If an equation has several fractions, how does multiplying both sides by the LCD make it easier to solve?

Answer

**step1 Understanding the Purpose of the LCD in Equations with Fractions**

When an equation contains fractions, it can be challenging to perform operations like addition or subtraction directly because fractions require a common denominator. The Least Common Denominator (LCD) is the smallest common multiple of all the denominators in the equation. Its purpose is to provide a way to eliminate these denominators, making the equation easier to work with.

**step2 Eliminating Denominators by Multiplying by the LCD**

Multiplying every term on both sides of the equation by the LCD is a key step. Because the LCD is a multiple of each denominator, when you multiply a fraction by the LCD, the denominator of that fraction will always divide evenly into the LCD, effectively canceling out the denominator.
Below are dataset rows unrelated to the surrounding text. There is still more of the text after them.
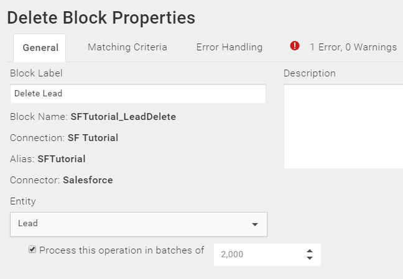403x279 pixels.
Task: Toggle the batch processing checkbox
Action: coord(32,249)
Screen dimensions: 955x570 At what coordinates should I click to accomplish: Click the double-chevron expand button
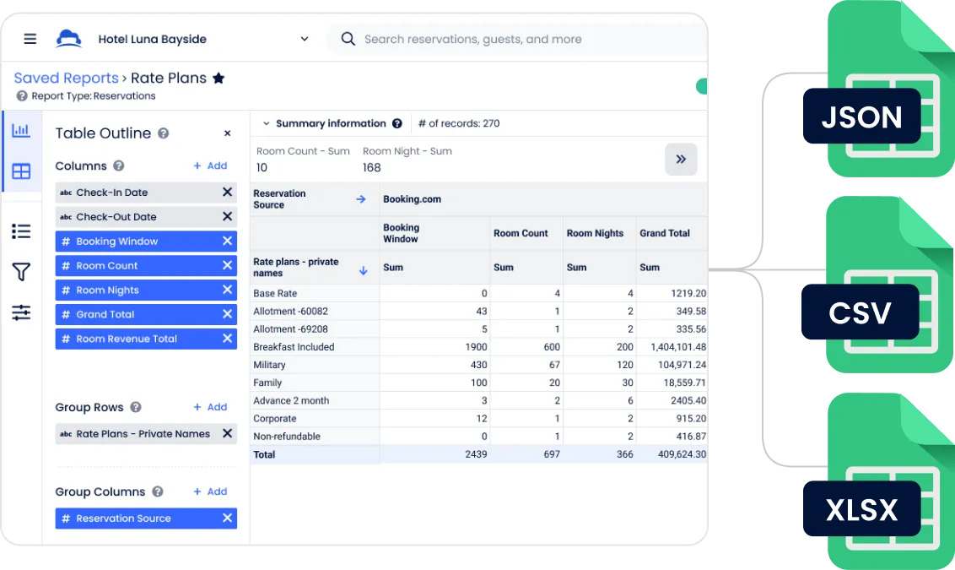tap(681, 160)
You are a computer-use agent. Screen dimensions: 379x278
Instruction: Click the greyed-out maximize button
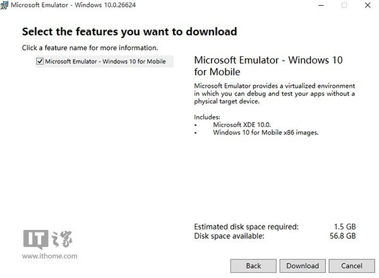tap(344, 5)
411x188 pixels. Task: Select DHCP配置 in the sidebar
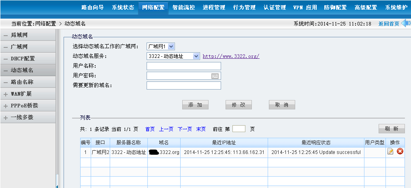23,59
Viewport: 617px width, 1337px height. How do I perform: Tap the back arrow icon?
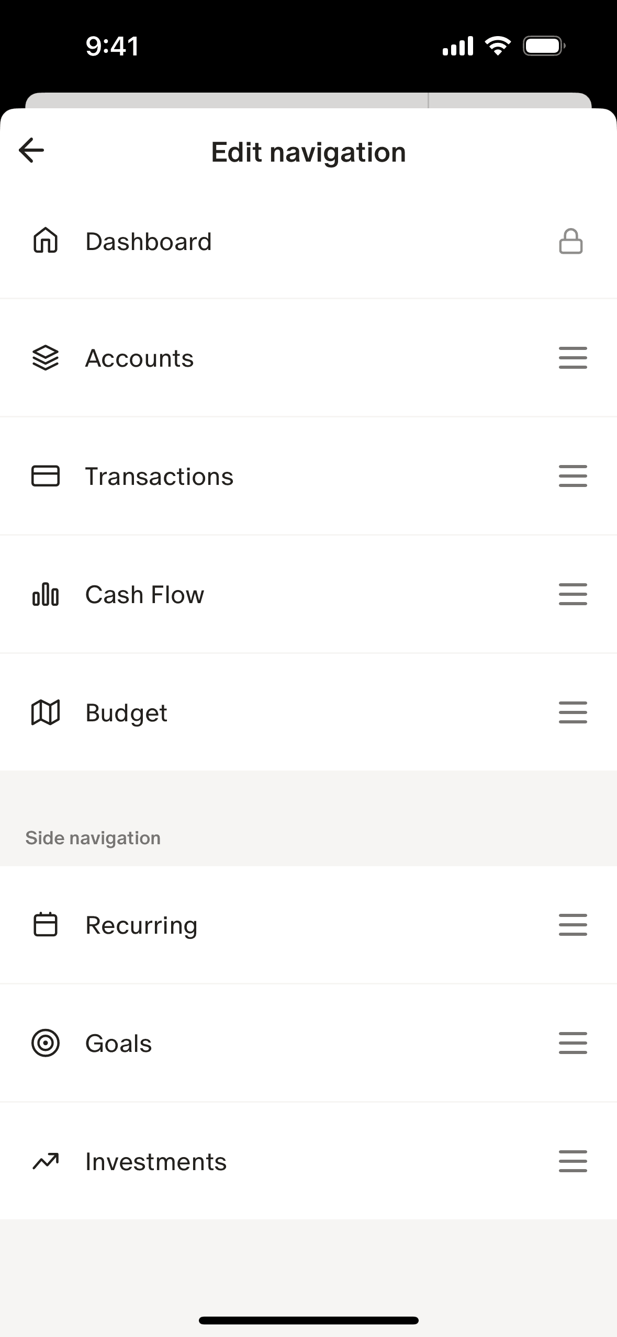(x=31, y=151)
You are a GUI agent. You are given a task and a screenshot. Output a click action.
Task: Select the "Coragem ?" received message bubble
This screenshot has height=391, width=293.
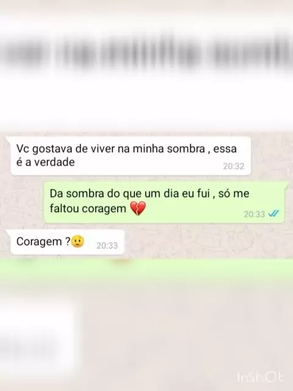(x=67, y=242)

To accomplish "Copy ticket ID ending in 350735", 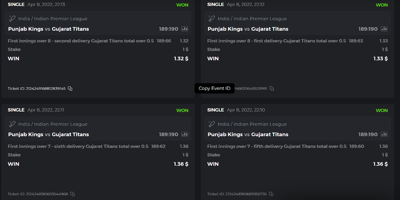I will click(271, 194).
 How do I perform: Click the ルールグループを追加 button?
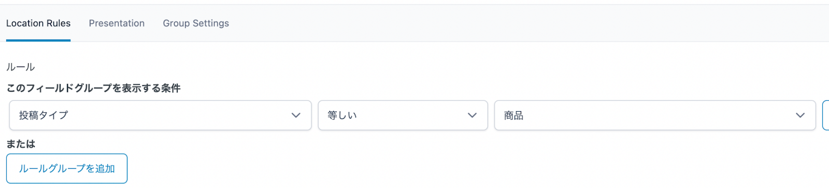click(67, 168)

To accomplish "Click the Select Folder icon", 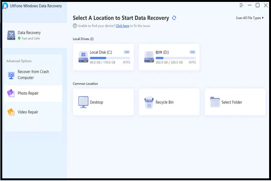I will [215, 102].
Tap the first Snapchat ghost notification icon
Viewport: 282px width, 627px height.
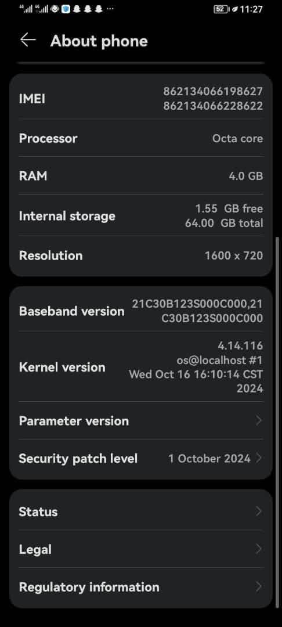pos(77,8)
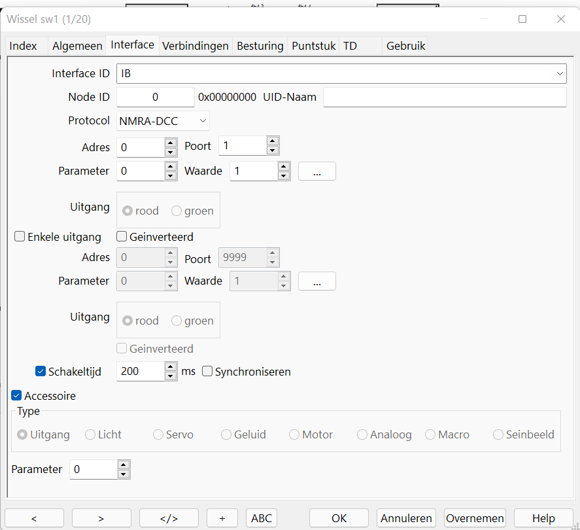This screenshot has height=530, width=580.
Task: Click the '...' button beside first Waarde
Action: [x=316, y=171]
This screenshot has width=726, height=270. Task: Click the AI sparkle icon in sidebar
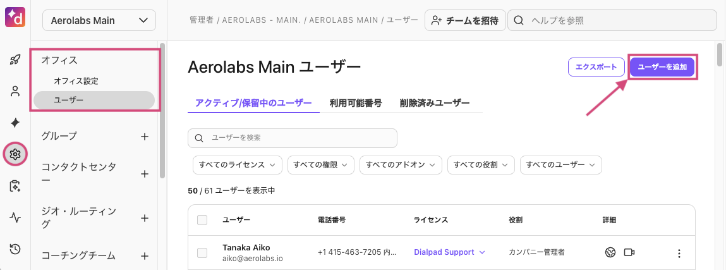15,122
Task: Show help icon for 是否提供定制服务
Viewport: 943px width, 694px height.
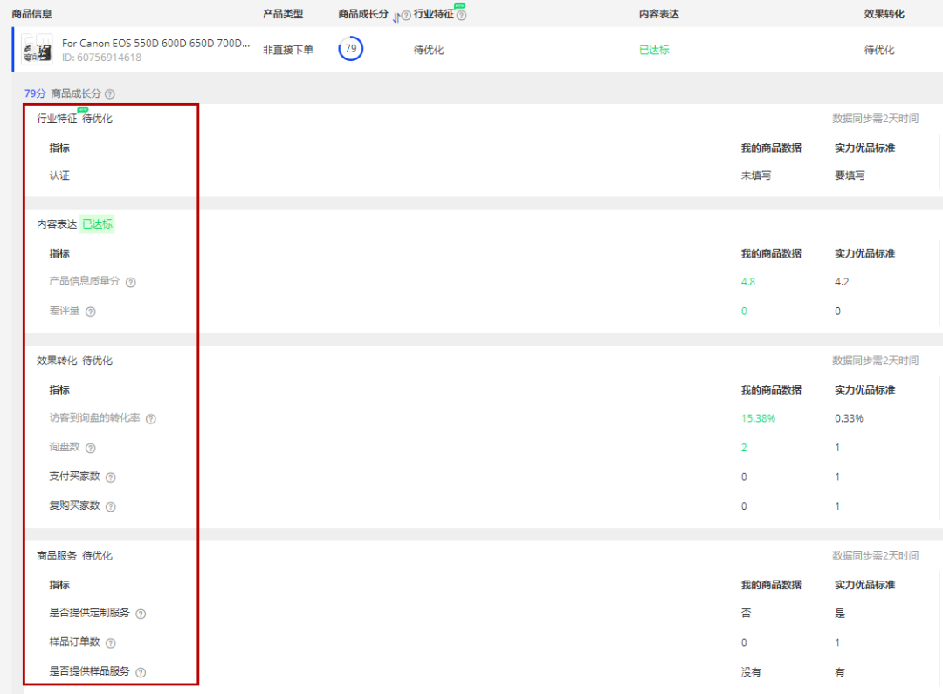Action: click(141, 614)
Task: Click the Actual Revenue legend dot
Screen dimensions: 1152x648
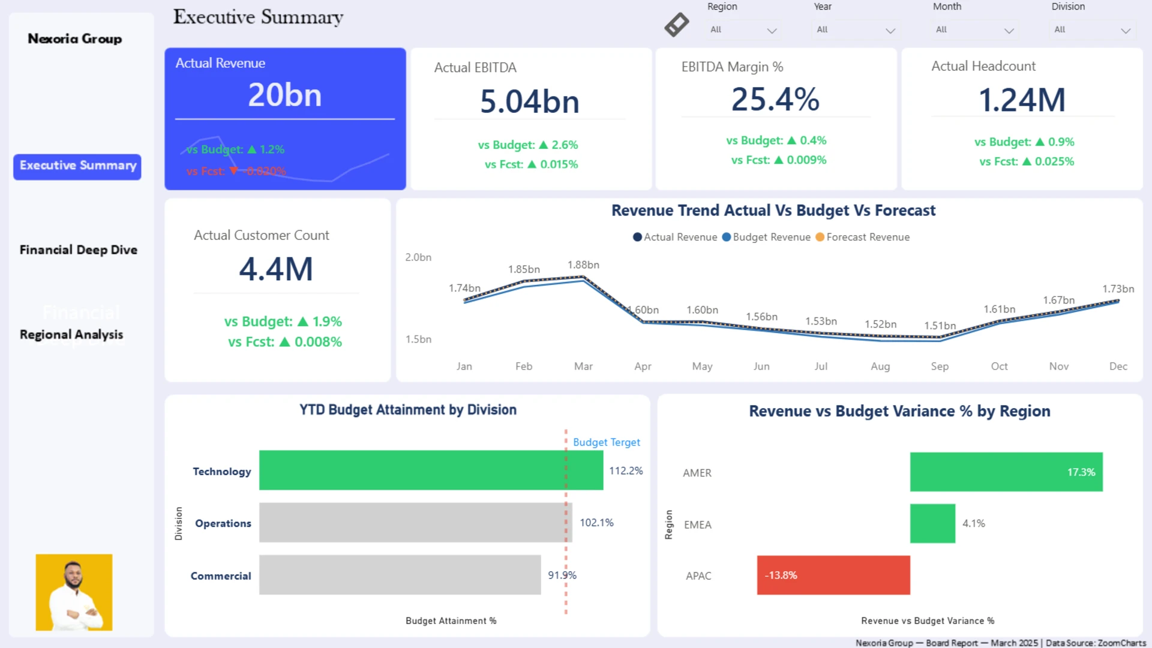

This process transforms each fractional term into an integer or a simpler whole number.

For example, if you have a term like $$\frac{A}{B}$$ and the LCD is $$L$$, then multiplying by the LCD would look like this:

$$ L \times \frac{A}{B} = (\frac{L}{B}) \times A $$

Since $$L$$ is a multiple of $$B$$, the term $$\frac{L}{B}$$ will be a whole number, resulting in a whole number for the entire product.

**step3 Simplifying the Equation by Removing Fractions**

After multiplying every term by the LCD, all the denominators in the equation disappear. This converts an equation with fractions into an equivalent equation that contains only whole numbers. Working with whole numbers is significantly simpler and less prone to errors than working with fractions, as it removes the need for finding common denominators during subsequent calculation steps.

For instance, consider a simple equation like:

$$ \frac{1}{2} + N = \frac{3}{4} $$

The denominators are 2 and 4. The LCD of 2 and 4 is 4. If we multiply every term by 4, we get:

$$ 4 \times \frac{1}{2} + 4 \times N = 4 \times \frac{3}{4} $$

Performing the multiplication for each term:

$$ \frac{4}{2} + 4N = \frac{12}{4} $$

This simplifies to an equation without fractions:

$$ 2 + 4N = 3 $$

This new equation is much easier to solve because it only involves whole numbers.